April 01, 2018
In CARTO we have a Slack channel called #using-carto
where Iñigo sets a weekly challenge. We have to use CARTO tools to answer a very open question. Last week it was:
I am visiting Madrid and a friend has given me her BiciMAD card.
I love maps and above all maps made by myself. :)
I wonder how I could create a map that allowed me to see easily
Madrid neighbourhoods and the BiciMAD parkings located in them.
It would be great to select parkings with the greater capacity,
so I could be fairly sure of finding a free place for my bike.
It’s fun to see how we all end up answering the same question with different approaches. We have to document every step we take, pointing at the pains we discover along the way.
A common question here is How can I insert data in CARTO to an existing dataset?. My take this week with #using-carto
is answering not the original challenge but this other question.
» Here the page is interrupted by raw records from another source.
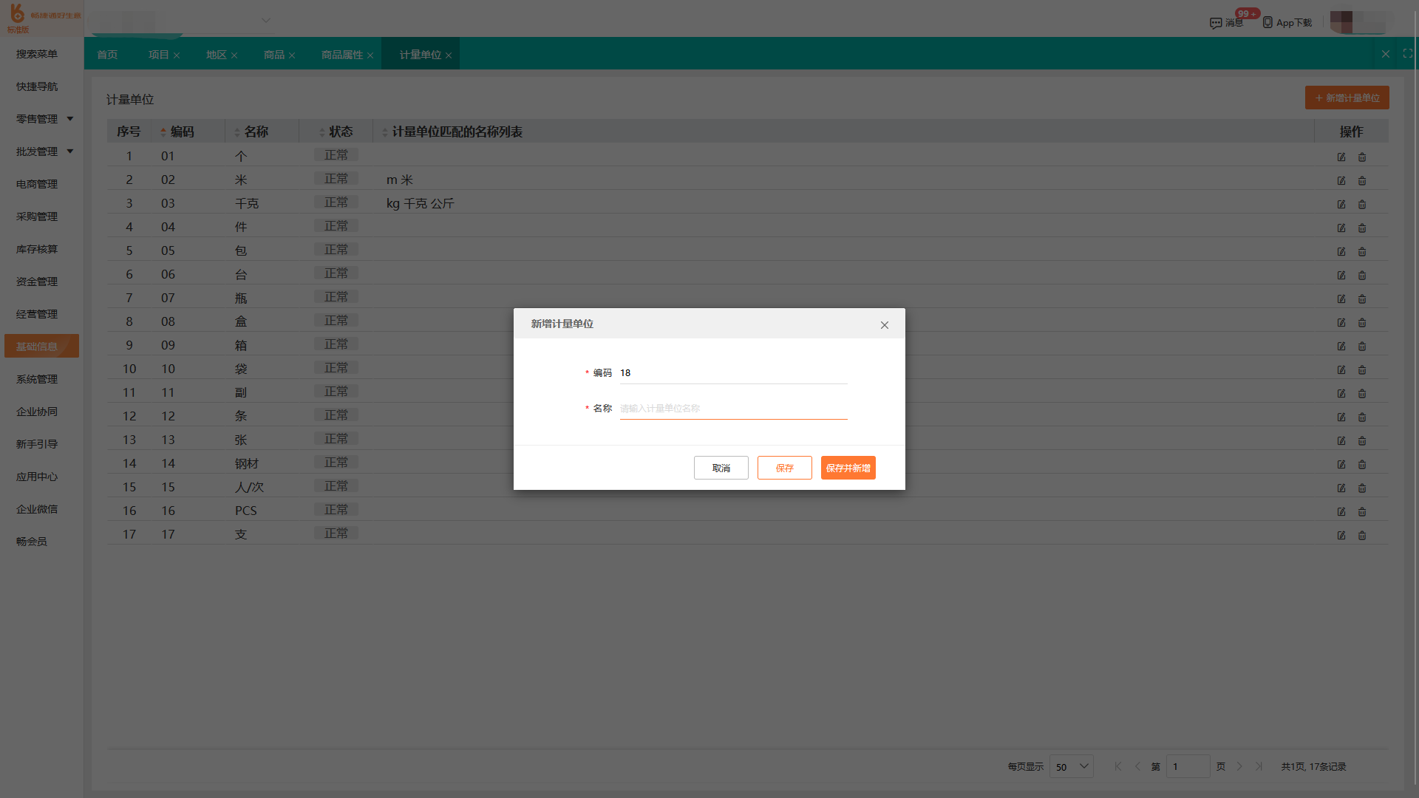Click the next page navigation arrow
Screen dimensions: 1419x798
coord(1239,767)
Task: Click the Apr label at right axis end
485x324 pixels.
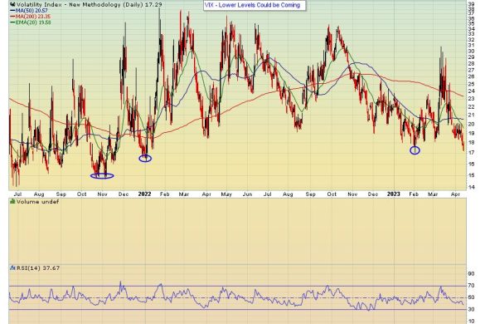Action: (455, 194)
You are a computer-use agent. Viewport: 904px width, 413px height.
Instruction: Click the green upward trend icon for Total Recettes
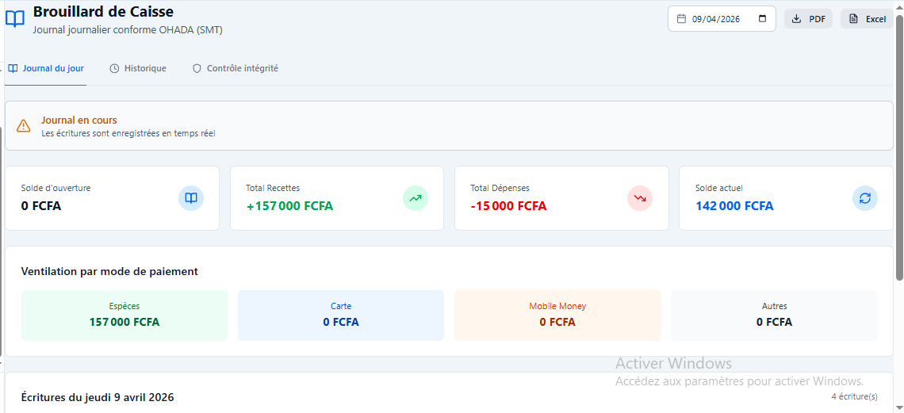[415, 198]
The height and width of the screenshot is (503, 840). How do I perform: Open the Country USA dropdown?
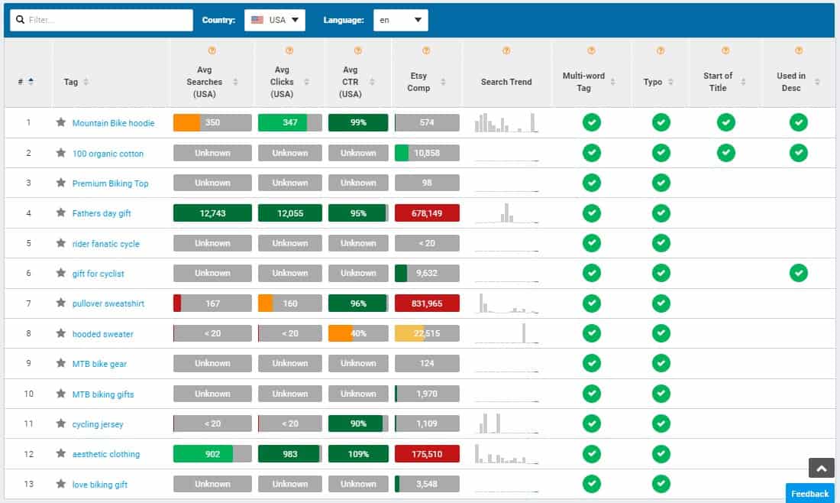[x=275, y=21]
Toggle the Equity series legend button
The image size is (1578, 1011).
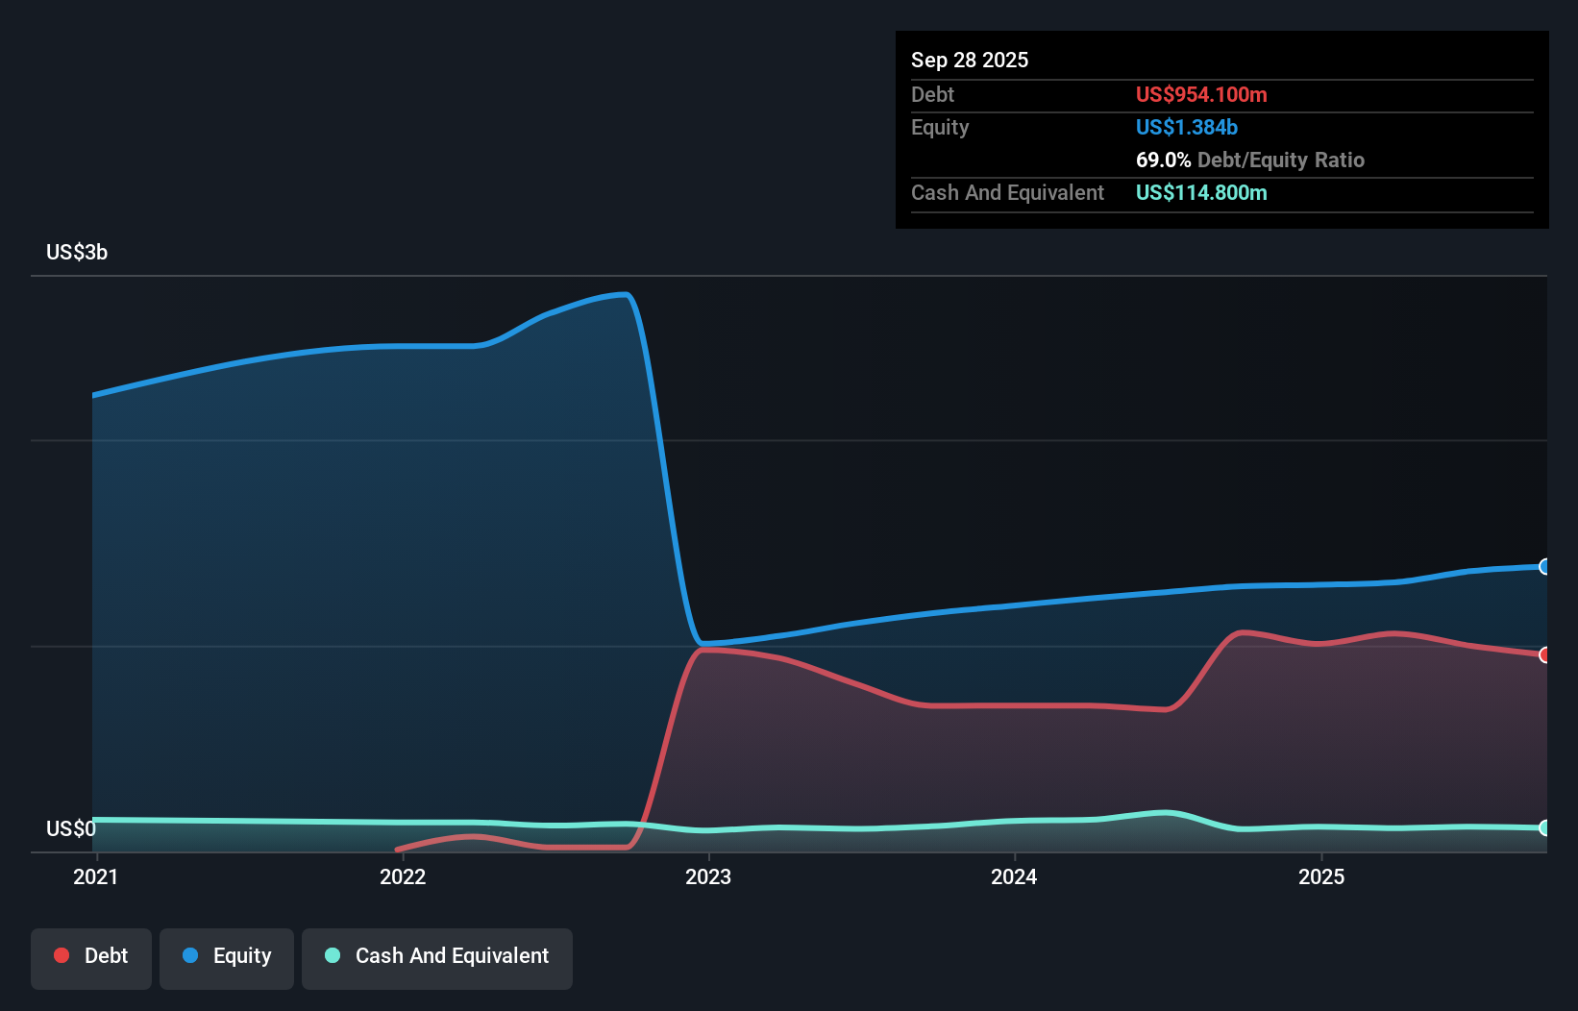227,958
BiciMAD is the public bike service of Madrid. They provide an API to check the status of its station network. What I want to do is to feed a dataset in CARTO with the results of an API. It’s a small dataset: 172 bike stations with 11 fields each, mostly numbers. It looks like a job for the SQL API!
As stated in the docs, CARTO SQL API allows you to interact with your tables and data inside CARTO as if you were running SQL statements against a normal database. It even has batch queries to send long-running jobs to the database.
Using the BiciMAD bike stations info as an example, I’ll show three different approaches to update your dataset. In all of them we’ll have the restriction of using batch queries. They have a limitation of 16KB size, so we’ll take that into account as we proceed.
If we don’t need to save historical data, what we can do is to erase all data from the dataset and replace it with the result of the BiciMAD API call. This ensures to have our data up-to-date.
As we are using batch queries what we should do is:
Sort the records coming from the API by their ID. We need to delete only the records that will go in the current job. Having them sorted will allow us to know exactly the range of records we need to erase first.
Start writing the SELECT query.
INSERT INTO ${username}.${table} (id, name, dock_bikes, ... , the_geom) VALUES
(1, 'Avda America', 24, ... ),
(2, 'Quevedo', 15, ... ),
(3, 'Suchil', 7, ... ),
DELETE FROM ${username}.${table} WHERE id >= 1 AND id <= 103
[
"DELETE FROM ...",
"INSERT INTO ...
]
If you don’t feel comfortable with seeing only part of the data while it’s being updated, you can create UPSERT queries instead of a bulk delete and insert.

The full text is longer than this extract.